OCIブロック・ボリュームの進行中のレプリケーションの実行

この実装を使用する場合は、進行中のレプリケーションに関する次の推奨事項に従ってください。

  • OCIは、バックグラウンドでOCI Block Volumesレプリケーションを自動的に実行します。システムのライフサイクル中に行う必要がある唯一のことは、プライマリ・ロールを持つシステムのボリューム・グループでリージョン間レプリカが有効になっていることを確認することです。
  • OCI Full Stack Disaster Recoveryを使用してスイッチオーバーおよびフェイルオーバーのタスクを自動化することを検討してください。OCIコンソールを使用して、1回のクリックでスイッチオーバーまたはフェイルオーバー計画を実行できます。
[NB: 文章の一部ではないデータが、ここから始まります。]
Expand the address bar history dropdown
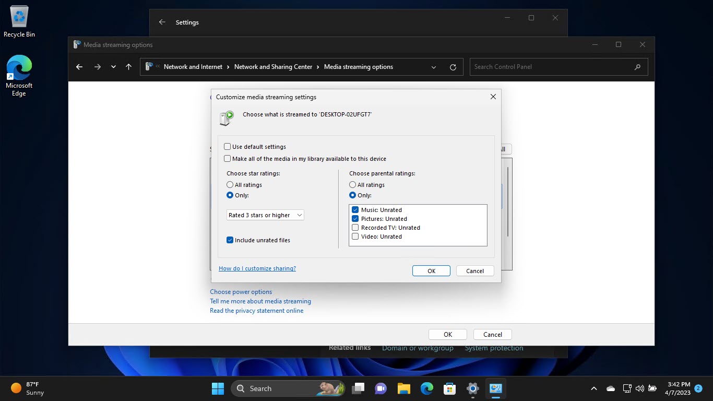 434,67
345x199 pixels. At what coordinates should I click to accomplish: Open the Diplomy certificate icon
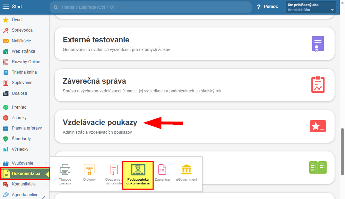[x=89, y=170]
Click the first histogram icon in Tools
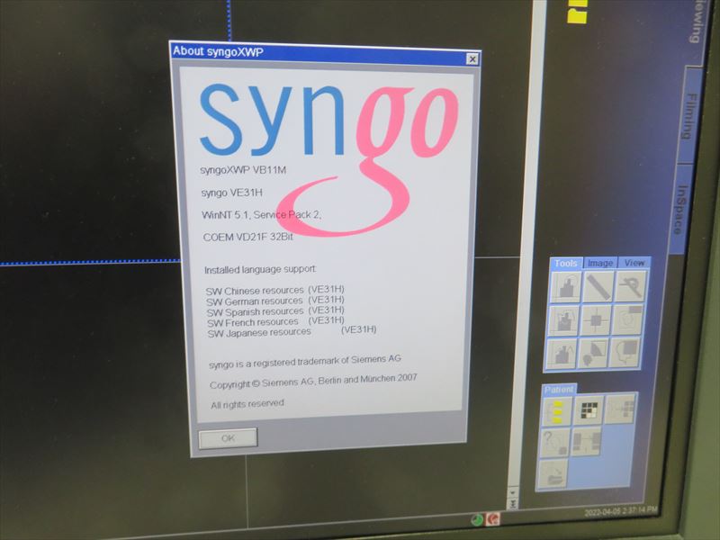 point(564,288)
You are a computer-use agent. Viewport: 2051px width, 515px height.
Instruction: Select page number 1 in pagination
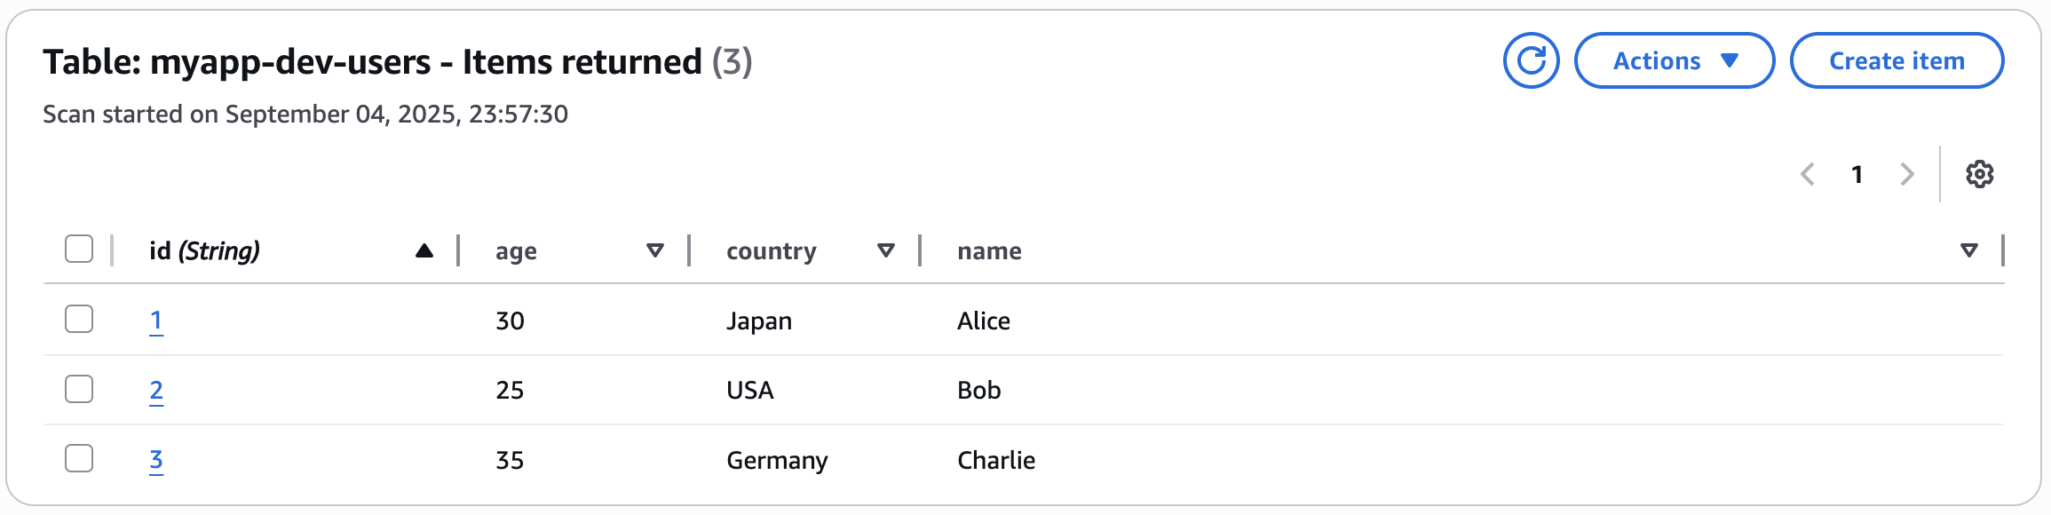tap(1857, 174)
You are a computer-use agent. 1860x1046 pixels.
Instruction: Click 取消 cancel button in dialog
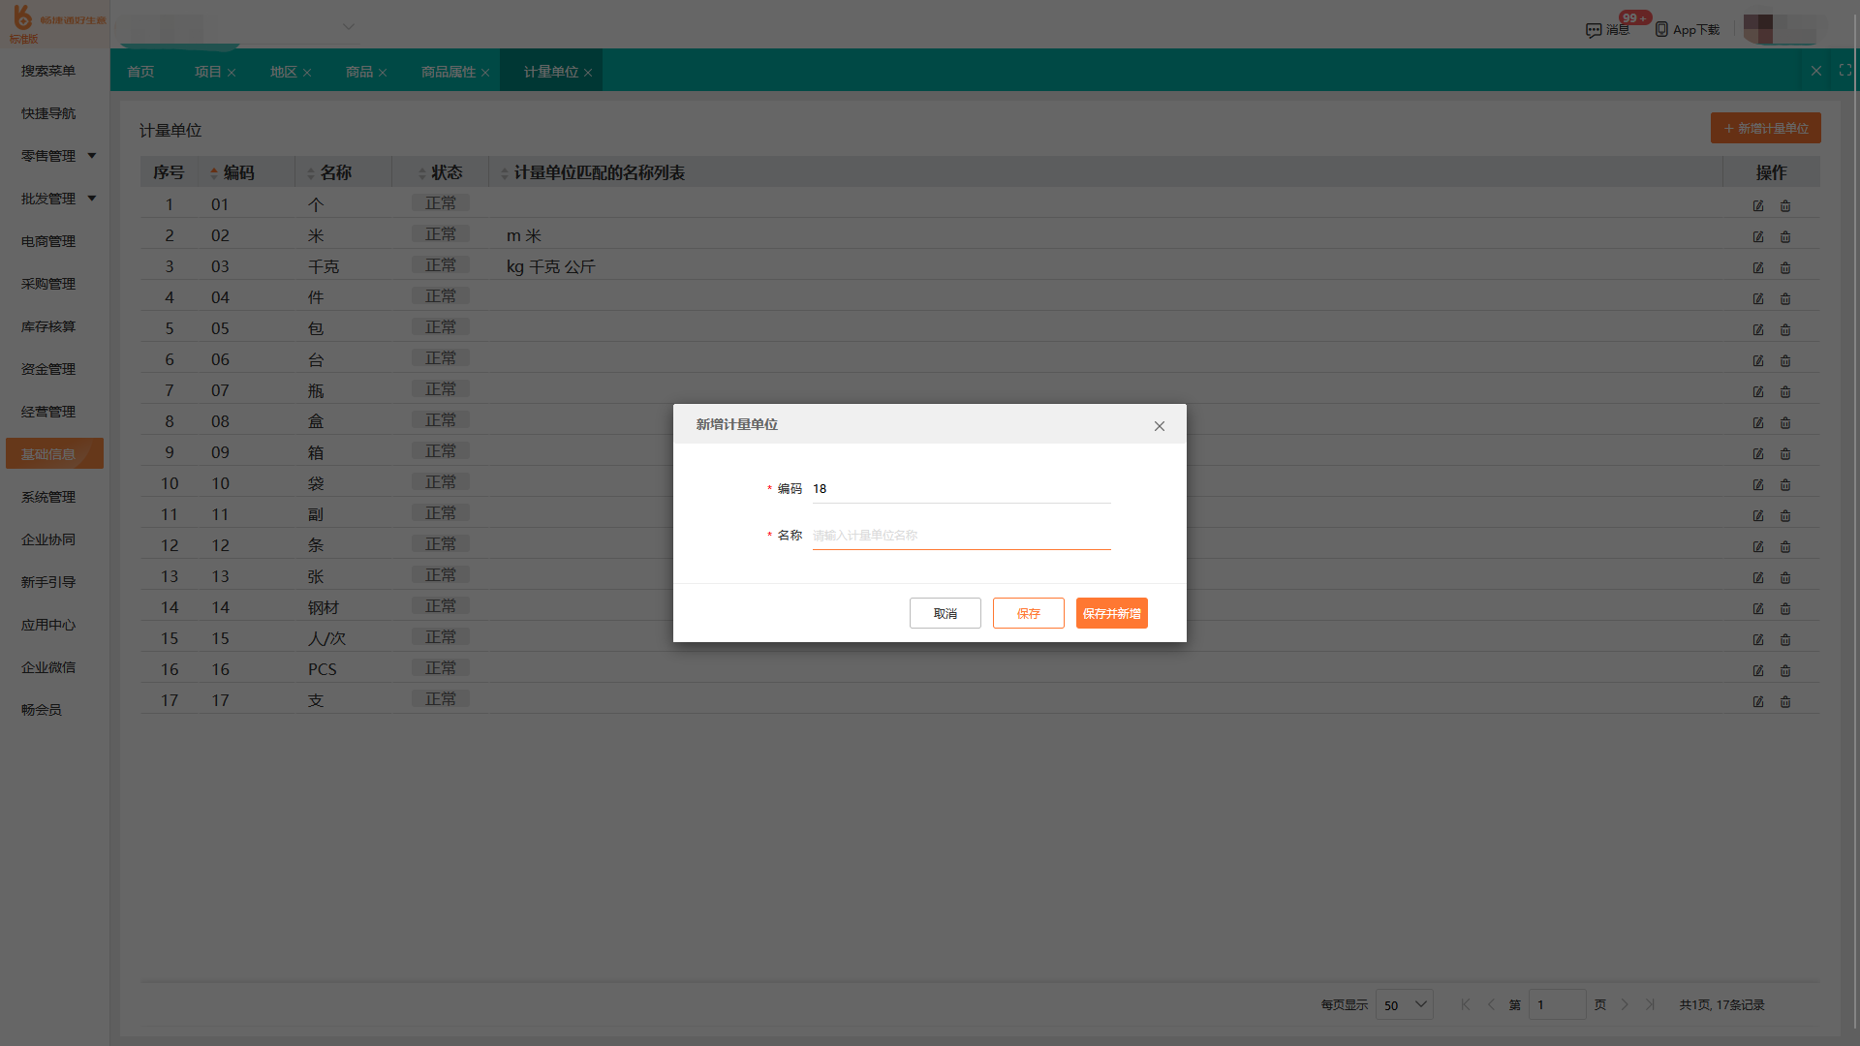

ブロック・ボリューム・レプリカに関連するすべてのタスクの実行を簡略化すると非常に便利です。
  • レプリケーション機能は、バックアップ機能を補完するものであり、代替する機能ではありません。レプリケートするブロック・ボリュームのバックアップ・ポリシーを有効にしてください。これにより、リージョン間のレプリカに加えてデータ保護が提供され、ポイントインタイムにリストアできます。
  • 各サイトに固有の情報を保持し、最新の状態に保ちます。 たとえば、ファイル・システムに、Oracle Autonomous Databaseに接続するためのアーティファクトを含むフォルダが含まれている場合は、このフォルダのバックアップ・コピーを保持します。ウォレットで更新を実行する場合は、フォルダのバックアップを更新してください。このようにして、後続のスイッチオーバーおよびフェイルオーバーで正しくリストアされます。
  • スイッチオーバーまたはフェイルオーバー操作後にレプリカの方向を変更します。 このためには、次を実行します。
    • 新しいプライマリのOCIブロック・ボリューム・グループで、新しいスタンバイ・サイトのレプリカを有効にします。
    • 元のプライマリから前のレプリケーションを無効にし、未使用のブロック・ボリュームを削除します。